IIRC, you there's a point at which you specify that address in the
setup
for
your soap call. One thing you could try is to change the address to
the
subnet's broadcast address, 255.255.255.0:8080, assuming a class c
network
where the first 3 quads specify the network portion of the submask.

However, this may not a scalable solution, since the broadcast
wouldn't
carry beyond the physical subnet on which you are located. Using
UDDI
to
discover services is one thing, but dynamically discovering UDDI
servers
is
obviously a different problem. It also doesn't address the issue of
more
than one UDDI server running on the same subnet.

A more generalized solution might involve a distributed ip lookup
service,
namely DNS. For example when DNS looks up the ip address of
Yahoo.com,
at
some point the actual ip address that serves the request is
dynamically
assigned to one of dozens (or hundreds) of servers based on a
scheduling
scheme.  You could locally enable DNS lookup, and create an entry
based
on
some url like "myuddpsever.com", and give it your local UDDI
server's
ip
address, and the rest would be handled within the network.

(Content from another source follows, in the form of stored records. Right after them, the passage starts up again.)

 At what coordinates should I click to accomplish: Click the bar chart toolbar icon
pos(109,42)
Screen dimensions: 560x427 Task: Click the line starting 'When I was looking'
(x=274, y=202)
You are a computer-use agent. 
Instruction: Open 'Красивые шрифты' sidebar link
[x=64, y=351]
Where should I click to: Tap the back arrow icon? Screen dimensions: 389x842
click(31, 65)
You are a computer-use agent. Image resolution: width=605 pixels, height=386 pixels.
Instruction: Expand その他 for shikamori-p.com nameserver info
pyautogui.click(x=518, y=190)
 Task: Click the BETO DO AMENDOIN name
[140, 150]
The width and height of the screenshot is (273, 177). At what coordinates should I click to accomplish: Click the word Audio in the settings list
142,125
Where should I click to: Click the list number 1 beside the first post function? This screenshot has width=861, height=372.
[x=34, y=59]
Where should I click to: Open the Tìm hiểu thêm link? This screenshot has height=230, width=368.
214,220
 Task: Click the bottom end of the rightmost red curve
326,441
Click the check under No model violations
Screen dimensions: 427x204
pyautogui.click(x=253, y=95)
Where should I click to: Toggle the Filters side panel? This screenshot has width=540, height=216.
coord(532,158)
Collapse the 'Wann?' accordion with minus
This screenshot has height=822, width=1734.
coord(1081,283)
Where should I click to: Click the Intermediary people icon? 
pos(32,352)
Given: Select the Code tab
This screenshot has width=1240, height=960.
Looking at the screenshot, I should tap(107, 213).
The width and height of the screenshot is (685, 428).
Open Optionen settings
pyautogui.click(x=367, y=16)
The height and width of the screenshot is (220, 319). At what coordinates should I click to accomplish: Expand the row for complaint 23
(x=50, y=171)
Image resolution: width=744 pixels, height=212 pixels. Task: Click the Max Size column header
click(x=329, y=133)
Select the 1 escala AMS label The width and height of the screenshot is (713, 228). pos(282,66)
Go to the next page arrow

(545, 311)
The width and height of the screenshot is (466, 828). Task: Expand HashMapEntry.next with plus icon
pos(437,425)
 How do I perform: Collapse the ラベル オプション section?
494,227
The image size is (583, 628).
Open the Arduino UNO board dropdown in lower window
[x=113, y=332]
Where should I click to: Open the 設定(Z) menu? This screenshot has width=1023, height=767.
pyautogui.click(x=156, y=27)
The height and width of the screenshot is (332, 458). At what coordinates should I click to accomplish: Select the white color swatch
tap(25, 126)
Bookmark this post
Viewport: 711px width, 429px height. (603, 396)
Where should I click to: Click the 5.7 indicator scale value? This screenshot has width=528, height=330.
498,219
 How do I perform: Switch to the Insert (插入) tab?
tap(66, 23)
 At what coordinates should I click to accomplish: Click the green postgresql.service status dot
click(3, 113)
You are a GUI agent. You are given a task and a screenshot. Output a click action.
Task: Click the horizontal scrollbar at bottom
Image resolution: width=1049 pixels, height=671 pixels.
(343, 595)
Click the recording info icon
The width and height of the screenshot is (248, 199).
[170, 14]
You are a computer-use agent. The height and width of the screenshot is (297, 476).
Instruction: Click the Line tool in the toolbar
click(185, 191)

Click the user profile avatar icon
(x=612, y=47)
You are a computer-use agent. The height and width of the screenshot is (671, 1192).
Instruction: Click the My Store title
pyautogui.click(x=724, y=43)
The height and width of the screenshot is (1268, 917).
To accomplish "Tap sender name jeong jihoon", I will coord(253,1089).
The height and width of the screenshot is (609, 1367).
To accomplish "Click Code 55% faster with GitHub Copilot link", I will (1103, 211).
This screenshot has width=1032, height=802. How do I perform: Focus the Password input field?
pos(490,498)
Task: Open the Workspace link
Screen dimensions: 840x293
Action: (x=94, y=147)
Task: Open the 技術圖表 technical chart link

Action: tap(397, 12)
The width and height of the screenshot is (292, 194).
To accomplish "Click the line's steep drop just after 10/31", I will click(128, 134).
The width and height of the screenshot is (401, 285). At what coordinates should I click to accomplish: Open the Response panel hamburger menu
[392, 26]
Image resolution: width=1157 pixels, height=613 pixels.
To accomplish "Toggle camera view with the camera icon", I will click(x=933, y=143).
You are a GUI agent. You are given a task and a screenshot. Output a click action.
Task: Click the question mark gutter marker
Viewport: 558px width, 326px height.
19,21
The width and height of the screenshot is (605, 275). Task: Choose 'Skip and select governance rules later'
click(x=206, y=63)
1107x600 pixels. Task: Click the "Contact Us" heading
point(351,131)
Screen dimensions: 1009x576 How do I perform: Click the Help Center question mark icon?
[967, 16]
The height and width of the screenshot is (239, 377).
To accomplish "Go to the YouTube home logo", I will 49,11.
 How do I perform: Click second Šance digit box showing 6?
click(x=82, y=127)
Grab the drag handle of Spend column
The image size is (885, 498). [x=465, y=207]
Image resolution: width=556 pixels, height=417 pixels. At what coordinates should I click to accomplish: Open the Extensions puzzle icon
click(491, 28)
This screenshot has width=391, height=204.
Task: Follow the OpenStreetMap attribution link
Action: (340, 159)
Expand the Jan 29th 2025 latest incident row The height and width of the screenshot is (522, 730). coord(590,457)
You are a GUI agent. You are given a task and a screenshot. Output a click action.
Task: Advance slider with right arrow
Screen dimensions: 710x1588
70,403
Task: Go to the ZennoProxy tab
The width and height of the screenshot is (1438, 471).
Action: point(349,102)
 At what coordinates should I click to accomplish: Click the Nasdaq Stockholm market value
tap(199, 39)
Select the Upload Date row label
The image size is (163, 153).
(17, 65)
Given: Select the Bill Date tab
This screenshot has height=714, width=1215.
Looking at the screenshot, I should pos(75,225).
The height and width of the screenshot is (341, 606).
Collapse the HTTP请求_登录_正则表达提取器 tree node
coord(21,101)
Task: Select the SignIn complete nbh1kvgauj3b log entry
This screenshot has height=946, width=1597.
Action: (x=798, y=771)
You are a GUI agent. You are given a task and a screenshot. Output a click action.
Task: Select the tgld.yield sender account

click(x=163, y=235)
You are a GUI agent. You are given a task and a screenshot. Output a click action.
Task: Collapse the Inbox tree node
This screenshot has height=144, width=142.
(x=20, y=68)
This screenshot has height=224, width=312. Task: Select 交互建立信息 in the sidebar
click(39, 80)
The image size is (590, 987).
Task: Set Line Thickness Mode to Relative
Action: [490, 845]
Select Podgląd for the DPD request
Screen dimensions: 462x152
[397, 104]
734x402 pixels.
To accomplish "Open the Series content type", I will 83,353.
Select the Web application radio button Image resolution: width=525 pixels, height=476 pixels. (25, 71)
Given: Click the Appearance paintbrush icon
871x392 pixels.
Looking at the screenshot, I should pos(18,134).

The
advantage
to
this is your UDDP server could be anywhere and your message would
still
reach it.

hth,
Mark





-----Original Message-----
From: Francesco Munari [mailto:[EMAIL PROTECTED]
Sent: Saturday, May 28, 2005 4:58 AM
To: [email protected]
Subject: SOAP-over-UDP

Hi, I'm desperate!
I'm trying to find out how to send a broadcast SOAP request to a
UDDI
registry in a LAN, but I'm not able to do this. I've looked for some
example but I've not found anithing.

Please...could anybody help me?
I'm making a thesis for the University of Florence (Italy) and I
have
to discovery dinamically web service published in some UDDI registry somewhere in a LAN. I have to send a broadcast SOAP request to these
UDDI registry (as I wrote few lines above).
Of course I'm using Java language.

Thank you very much for your help...I'm in a great hurry...thanks
very
very much to everyone could help me!